From the listing below, copy only the lines from the line that contains "Task: Click the priority" to the line that contains "Image resolution: width=477", counting those two lines as part of the copy.

§ **Supplied records**
*** Begin section ***
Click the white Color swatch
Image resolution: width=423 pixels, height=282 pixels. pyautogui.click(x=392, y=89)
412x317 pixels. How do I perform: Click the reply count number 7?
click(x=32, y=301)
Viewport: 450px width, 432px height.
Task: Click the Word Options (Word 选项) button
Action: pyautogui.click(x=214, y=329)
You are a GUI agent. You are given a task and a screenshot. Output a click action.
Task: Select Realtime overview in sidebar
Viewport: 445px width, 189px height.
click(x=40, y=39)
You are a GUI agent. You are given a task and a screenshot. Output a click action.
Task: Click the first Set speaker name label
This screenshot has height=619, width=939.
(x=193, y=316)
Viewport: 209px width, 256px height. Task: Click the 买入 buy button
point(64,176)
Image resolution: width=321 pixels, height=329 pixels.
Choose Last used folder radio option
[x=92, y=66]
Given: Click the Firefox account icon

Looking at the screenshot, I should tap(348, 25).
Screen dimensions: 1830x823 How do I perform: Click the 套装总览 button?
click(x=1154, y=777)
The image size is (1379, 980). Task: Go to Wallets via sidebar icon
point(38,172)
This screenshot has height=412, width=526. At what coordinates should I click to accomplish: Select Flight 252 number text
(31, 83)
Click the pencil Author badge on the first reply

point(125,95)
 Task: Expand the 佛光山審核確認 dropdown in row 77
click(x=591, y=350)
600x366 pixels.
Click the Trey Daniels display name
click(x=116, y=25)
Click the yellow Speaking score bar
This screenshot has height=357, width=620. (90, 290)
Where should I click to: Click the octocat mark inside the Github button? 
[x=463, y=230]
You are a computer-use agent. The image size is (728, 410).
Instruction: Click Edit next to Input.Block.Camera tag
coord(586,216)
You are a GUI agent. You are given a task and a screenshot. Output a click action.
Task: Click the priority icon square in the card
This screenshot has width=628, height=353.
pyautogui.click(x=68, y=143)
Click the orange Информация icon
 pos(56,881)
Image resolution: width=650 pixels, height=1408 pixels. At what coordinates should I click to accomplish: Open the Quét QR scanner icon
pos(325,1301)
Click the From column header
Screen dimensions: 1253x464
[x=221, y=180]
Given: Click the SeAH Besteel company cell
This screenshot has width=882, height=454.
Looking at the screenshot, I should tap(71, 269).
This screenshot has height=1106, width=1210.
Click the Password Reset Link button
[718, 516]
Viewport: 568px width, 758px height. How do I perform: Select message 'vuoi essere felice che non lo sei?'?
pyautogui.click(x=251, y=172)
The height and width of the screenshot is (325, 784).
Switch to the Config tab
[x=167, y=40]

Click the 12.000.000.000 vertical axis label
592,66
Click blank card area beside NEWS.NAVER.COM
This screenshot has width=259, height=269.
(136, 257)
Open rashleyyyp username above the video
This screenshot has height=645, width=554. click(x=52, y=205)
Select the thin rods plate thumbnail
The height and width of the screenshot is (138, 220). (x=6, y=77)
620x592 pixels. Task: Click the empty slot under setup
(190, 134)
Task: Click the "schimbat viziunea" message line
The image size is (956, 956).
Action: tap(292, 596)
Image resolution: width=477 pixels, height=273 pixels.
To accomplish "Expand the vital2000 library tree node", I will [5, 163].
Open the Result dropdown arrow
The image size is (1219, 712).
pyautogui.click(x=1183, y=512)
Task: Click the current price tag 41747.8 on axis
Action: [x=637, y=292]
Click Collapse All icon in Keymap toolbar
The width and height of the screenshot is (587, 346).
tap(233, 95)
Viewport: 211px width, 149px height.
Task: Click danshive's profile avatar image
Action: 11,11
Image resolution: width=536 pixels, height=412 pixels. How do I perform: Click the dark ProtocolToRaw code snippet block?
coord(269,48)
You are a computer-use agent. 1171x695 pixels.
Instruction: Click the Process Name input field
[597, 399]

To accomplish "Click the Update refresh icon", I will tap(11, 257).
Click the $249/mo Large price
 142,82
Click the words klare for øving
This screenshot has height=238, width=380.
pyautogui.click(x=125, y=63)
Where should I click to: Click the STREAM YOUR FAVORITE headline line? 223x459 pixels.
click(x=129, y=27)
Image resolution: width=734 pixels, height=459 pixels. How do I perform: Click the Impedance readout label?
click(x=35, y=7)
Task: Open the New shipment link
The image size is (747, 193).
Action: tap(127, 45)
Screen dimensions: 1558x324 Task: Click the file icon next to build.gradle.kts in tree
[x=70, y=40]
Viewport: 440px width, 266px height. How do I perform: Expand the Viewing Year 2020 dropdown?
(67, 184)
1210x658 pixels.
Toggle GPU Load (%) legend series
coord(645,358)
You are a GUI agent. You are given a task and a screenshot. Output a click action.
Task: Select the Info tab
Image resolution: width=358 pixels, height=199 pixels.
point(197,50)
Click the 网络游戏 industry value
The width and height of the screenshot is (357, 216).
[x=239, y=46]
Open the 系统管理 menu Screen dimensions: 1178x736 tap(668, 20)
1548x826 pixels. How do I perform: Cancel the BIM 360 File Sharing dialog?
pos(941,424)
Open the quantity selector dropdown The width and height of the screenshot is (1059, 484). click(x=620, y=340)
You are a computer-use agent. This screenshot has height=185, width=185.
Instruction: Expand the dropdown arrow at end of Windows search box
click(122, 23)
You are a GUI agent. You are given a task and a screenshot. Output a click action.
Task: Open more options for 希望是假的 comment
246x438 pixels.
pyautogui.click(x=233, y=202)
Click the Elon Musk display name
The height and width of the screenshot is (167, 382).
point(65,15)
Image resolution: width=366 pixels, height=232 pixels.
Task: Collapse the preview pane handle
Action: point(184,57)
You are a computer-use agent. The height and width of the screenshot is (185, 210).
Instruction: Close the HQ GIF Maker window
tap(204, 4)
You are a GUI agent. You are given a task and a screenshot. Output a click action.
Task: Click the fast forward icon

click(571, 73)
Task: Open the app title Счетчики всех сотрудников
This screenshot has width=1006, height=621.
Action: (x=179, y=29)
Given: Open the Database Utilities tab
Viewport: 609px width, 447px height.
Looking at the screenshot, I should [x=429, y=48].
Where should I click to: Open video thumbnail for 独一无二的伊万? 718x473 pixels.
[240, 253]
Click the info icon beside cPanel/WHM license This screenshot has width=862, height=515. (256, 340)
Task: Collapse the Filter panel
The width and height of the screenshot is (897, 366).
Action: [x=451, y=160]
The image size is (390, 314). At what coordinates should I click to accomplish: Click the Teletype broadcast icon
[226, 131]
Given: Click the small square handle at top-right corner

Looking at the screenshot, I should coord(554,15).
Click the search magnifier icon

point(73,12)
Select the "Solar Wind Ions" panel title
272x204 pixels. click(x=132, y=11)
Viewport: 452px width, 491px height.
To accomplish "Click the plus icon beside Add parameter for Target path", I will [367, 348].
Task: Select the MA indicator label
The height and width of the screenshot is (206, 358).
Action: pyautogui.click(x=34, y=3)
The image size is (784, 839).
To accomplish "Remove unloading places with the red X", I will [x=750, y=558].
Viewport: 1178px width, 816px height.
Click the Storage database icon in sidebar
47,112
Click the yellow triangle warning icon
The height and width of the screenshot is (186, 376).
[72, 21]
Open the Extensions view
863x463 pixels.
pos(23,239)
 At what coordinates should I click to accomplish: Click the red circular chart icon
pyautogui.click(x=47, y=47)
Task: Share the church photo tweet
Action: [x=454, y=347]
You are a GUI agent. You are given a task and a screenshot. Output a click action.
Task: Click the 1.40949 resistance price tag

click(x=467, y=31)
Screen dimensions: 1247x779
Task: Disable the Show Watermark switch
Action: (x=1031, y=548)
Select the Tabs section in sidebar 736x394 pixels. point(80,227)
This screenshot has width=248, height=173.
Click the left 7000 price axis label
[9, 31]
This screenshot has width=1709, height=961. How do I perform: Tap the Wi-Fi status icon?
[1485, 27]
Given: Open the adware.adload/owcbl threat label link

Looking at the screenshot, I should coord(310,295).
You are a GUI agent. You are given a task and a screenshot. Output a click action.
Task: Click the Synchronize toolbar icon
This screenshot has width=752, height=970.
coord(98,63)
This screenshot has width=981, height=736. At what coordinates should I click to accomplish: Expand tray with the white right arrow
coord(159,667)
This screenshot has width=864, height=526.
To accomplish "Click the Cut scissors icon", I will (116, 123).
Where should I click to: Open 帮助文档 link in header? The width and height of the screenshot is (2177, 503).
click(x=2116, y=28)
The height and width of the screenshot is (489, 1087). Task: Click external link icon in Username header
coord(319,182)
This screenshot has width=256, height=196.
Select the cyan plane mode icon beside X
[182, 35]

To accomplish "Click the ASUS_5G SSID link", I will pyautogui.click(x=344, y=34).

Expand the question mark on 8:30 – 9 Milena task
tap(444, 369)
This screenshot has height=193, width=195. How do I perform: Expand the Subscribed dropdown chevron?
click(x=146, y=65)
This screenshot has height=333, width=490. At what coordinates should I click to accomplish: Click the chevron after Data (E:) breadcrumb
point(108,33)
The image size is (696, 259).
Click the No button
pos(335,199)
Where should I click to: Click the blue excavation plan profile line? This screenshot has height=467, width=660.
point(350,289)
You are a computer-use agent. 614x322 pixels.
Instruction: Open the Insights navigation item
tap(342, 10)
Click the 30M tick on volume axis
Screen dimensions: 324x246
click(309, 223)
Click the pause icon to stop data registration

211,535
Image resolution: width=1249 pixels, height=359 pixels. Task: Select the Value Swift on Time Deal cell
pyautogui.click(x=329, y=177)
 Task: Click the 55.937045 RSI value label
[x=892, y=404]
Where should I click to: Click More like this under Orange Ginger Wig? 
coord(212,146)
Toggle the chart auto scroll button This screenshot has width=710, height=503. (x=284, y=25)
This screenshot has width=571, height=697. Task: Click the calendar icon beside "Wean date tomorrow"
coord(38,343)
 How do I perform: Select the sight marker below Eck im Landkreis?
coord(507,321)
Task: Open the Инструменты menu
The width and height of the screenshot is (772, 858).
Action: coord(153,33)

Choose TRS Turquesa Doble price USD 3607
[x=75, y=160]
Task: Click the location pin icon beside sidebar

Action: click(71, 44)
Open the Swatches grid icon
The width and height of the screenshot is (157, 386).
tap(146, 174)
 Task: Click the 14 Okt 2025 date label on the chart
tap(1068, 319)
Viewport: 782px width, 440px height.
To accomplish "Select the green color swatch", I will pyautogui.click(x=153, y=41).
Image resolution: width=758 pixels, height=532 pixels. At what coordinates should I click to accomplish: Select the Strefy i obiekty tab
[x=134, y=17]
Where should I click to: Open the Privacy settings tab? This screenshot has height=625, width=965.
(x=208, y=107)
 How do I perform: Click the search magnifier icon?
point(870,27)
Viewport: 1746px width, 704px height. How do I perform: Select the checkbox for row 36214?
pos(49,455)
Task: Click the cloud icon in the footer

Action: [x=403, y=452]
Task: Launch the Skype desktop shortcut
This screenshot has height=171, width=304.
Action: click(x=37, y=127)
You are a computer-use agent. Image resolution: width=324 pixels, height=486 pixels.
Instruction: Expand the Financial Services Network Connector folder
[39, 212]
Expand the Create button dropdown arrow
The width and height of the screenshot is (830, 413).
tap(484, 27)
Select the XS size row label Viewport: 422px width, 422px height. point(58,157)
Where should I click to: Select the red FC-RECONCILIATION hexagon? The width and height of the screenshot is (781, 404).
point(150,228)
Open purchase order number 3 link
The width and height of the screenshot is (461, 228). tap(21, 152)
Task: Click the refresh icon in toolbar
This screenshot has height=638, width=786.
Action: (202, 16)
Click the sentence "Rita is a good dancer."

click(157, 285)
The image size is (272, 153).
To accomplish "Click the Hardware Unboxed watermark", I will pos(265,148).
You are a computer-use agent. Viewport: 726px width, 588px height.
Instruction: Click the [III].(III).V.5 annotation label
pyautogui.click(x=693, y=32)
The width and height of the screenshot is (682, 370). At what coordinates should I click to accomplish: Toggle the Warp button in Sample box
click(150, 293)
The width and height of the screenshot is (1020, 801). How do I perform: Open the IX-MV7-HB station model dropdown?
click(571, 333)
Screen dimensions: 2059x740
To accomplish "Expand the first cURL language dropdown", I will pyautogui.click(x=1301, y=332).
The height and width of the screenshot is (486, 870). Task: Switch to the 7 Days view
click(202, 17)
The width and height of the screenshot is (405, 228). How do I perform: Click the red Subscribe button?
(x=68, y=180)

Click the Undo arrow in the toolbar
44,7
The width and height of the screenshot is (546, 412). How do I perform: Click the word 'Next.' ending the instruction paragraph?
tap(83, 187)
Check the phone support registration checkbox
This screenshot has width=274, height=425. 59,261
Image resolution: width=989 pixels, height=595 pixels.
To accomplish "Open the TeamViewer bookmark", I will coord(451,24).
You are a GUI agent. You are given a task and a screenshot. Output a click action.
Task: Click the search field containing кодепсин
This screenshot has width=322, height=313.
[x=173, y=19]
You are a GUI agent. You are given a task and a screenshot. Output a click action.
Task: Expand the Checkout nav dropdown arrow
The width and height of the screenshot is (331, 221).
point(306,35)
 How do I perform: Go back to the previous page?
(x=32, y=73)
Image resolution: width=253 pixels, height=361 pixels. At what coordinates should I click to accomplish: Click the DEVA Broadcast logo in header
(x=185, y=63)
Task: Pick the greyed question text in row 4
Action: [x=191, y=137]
*** End section ***
§ **Answer box**
Task: Click the priority icon square in the card
This screenshot has width=628, height=353.
pyautogui.click(x=68, y=143)
Click the orange Информация icon
 pos(56,881)
Image resolution: width=650 pixels, height=1408 pixels. At what coordinates should I click to accomplish: Open the Quét QR scanner icon
pos(325,1301)
Click the From column header
Screen dimensions: 1253x464
[x=221, y=180]
Given: Click the SeAH Besteel company cell
This screenshot has width=882, height=454.
Looking at the screenshot, I should tap(71, 269).
This screenshot has height=1106, width=1210.
Click the Password Reset Link button
[718, 516]
Viewport: 568px width, 758px height. How do I perform: Select message 'vuoi essere felice che non lo sei?'?
pyautogui.click(x=251, y=172)
The height and width of the screenshot is (325, 784).
Switch to the Config tab
[x=167, y=40]

Click the 12.000.000.000 vertical axis label
592,66
Click blank card area beside NEWS.NAVER.COM
This screenshot has width=259, height=269.
(136, 257)
Open rashleyyyp username above the video
This screenshot has height=645, width=554. click(x=52, y=205)
Select the thin rods plate thumbnail
The height and width of the screenshot is (138, 220). (x=6, y=77)
620x592 pixels. Task: Click the empty slot under setup
(190, 134)
Task: Click the "schimbat viziunea" message line
The image size is (956, 956).
Action: tap(292, 596)
Image resolution: width=477 pixels, height=273 pixels.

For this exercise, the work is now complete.